• [THE REQUEST]:
Quote the lines of the entries below word for word, starting at the line containing "This screenshot has height=725, width=1568." and ending at the line containing "pos(619,418)".

[Entries stored from a collection]
"""
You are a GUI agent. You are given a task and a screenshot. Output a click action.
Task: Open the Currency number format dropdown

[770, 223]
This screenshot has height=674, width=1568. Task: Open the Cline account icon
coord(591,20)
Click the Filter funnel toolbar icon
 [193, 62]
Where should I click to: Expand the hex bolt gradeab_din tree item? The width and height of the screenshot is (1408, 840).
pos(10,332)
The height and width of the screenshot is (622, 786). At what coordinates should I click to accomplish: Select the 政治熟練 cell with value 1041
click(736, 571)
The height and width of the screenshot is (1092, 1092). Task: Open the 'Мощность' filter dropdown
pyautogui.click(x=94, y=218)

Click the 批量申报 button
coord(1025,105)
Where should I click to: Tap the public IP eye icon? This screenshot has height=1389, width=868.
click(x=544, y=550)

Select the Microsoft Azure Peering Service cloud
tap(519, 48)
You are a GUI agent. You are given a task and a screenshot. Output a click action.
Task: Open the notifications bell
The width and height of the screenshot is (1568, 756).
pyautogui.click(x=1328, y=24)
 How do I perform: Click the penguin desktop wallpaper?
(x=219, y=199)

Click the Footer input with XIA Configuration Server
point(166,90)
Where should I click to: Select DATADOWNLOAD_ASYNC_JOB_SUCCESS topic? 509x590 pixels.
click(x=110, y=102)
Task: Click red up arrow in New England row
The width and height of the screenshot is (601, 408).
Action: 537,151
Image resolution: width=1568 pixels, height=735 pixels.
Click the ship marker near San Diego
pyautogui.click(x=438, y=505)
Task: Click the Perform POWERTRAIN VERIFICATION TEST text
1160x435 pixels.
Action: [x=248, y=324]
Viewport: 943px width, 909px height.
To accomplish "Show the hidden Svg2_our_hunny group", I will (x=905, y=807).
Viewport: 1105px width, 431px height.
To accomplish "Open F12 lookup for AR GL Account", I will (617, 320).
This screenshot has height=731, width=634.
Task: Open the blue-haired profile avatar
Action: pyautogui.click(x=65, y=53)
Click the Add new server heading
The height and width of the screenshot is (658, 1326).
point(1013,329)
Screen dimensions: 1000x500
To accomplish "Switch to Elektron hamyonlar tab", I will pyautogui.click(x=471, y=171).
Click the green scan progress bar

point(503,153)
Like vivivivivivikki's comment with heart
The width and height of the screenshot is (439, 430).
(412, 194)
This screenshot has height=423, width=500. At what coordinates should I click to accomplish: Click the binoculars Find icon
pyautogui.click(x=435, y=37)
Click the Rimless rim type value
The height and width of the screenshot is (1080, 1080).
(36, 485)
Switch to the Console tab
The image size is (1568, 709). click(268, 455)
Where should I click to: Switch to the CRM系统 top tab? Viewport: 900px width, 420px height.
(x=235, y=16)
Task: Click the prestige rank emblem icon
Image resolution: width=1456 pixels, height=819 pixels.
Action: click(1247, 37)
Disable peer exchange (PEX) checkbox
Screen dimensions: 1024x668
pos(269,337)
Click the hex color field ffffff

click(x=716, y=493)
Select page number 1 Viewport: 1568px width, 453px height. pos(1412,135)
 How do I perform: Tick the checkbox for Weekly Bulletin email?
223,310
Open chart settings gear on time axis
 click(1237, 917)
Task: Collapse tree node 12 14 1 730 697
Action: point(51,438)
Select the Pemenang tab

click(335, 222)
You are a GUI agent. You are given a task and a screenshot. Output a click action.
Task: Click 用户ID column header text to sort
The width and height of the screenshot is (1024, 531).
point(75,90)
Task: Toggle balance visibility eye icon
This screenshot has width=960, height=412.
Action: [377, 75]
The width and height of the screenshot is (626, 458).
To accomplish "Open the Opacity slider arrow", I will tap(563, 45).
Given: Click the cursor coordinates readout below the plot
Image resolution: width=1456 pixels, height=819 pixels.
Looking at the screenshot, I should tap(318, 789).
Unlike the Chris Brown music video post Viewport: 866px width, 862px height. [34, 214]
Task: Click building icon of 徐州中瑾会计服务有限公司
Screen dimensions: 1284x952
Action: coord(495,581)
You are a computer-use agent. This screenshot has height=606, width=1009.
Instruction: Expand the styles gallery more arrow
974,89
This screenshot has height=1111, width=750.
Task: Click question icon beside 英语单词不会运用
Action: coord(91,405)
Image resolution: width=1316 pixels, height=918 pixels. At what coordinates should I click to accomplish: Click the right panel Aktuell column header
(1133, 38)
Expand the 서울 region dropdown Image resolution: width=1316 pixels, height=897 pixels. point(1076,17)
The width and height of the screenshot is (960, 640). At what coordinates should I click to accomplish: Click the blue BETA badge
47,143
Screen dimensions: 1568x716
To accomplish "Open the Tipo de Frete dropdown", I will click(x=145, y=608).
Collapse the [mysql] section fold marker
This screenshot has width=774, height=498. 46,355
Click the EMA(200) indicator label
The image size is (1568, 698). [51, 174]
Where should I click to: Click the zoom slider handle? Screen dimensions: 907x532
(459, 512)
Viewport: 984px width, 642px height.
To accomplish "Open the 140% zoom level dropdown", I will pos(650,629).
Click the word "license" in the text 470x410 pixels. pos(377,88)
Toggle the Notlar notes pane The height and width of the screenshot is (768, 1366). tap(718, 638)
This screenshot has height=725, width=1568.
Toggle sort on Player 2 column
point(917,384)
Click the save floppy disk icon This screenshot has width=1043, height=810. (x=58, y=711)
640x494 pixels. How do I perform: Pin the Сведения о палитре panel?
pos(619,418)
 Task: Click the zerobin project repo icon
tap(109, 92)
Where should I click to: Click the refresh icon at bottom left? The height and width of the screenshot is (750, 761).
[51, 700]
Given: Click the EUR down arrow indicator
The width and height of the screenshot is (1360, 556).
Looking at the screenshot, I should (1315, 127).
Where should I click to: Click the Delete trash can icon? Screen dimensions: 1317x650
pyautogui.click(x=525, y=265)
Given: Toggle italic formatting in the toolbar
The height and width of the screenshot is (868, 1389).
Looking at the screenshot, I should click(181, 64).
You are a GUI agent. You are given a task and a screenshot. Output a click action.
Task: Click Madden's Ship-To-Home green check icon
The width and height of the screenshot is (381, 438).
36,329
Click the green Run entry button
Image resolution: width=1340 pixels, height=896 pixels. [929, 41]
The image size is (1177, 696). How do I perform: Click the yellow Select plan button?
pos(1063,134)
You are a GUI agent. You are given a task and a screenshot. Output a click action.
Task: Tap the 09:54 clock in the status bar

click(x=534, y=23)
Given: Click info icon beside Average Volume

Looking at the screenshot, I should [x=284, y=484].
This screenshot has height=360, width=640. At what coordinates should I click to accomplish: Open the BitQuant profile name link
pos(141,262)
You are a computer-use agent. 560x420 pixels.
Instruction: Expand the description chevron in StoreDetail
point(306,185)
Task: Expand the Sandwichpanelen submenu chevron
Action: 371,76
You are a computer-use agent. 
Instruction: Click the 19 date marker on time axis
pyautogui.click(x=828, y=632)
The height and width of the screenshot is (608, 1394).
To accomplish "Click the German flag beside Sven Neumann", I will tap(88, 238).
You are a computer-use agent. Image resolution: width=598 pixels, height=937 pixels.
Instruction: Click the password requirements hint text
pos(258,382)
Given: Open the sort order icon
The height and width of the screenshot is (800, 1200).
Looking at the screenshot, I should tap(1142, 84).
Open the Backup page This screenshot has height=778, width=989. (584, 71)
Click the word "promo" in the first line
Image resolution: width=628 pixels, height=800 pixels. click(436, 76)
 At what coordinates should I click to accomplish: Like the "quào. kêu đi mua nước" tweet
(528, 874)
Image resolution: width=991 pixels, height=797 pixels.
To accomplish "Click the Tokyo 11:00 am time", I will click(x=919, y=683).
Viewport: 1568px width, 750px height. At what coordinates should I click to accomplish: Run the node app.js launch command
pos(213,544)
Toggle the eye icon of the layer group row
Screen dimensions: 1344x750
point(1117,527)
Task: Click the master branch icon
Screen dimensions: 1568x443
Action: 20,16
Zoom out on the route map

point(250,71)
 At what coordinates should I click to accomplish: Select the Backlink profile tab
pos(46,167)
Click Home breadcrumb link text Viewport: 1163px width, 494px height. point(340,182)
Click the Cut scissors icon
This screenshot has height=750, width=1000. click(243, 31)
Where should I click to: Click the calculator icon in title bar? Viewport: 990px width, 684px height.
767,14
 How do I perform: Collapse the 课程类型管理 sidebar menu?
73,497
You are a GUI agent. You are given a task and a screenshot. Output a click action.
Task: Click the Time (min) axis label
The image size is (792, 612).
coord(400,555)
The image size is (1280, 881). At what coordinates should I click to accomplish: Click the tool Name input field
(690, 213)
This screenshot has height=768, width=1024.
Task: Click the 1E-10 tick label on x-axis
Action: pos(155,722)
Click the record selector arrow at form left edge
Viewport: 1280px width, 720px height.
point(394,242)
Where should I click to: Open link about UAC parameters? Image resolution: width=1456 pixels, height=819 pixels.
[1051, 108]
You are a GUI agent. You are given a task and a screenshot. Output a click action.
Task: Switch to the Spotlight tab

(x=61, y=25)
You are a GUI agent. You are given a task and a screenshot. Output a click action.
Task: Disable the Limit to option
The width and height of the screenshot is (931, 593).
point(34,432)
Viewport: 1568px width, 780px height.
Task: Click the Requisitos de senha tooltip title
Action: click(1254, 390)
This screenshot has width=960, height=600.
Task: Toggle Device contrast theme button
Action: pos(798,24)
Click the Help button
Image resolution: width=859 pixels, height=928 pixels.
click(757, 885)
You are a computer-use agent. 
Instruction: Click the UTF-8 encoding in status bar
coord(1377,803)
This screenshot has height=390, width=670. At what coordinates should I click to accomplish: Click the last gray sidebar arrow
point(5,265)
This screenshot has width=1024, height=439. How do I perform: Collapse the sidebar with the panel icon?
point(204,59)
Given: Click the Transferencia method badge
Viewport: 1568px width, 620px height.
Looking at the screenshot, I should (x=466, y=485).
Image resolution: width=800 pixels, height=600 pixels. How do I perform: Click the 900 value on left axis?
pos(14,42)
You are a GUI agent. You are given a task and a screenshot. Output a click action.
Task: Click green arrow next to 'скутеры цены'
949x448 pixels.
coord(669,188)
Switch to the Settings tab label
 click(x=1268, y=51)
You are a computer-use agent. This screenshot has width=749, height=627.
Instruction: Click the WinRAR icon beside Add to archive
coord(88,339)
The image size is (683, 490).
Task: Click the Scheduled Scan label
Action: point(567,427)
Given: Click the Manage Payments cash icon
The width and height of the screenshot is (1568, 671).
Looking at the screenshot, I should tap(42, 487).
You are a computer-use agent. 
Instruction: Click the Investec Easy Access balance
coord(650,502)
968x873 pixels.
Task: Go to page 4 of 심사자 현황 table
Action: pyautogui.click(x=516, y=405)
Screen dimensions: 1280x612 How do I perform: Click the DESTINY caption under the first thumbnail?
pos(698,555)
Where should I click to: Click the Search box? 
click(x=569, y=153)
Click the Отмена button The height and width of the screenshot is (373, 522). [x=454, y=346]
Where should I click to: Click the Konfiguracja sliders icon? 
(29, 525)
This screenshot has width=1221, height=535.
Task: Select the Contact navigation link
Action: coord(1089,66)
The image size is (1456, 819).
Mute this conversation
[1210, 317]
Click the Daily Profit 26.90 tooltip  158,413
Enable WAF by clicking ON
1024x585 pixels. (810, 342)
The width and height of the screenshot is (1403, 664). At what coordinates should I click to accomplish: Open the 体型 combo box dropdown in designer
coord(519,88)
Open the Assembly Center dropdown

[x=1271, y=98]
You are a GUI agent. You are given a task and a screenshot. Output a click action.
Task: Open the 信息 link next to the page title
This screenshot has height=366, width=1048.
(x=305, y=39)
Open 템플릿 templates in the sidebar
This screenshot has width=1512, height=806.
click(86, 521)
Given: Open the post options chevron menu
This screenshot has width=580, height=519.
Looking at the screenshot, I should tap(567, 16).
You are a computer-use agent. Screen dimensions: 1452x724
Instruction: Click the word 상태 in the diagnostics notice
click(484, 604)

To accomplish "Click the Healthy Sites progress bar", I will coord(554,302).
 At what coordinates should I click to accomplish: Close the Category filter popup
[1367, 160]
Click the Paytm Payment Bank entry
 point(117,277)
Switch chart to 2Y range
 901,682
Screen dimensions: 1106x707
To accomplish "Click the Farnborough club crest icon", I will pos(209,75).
"""
• [RESPONSE FOR THIS EXERCISE]:
This screenshot has height=725, width=1568.
Toggle sort on Player 2 column
point(917,384)
Click the save floppy disk icon This screenshot has width=1043, height=810. (x=58, y=711)
640x494 pixels. How do I perform: Pin the Сведения о палитре panel?
pos(619,418)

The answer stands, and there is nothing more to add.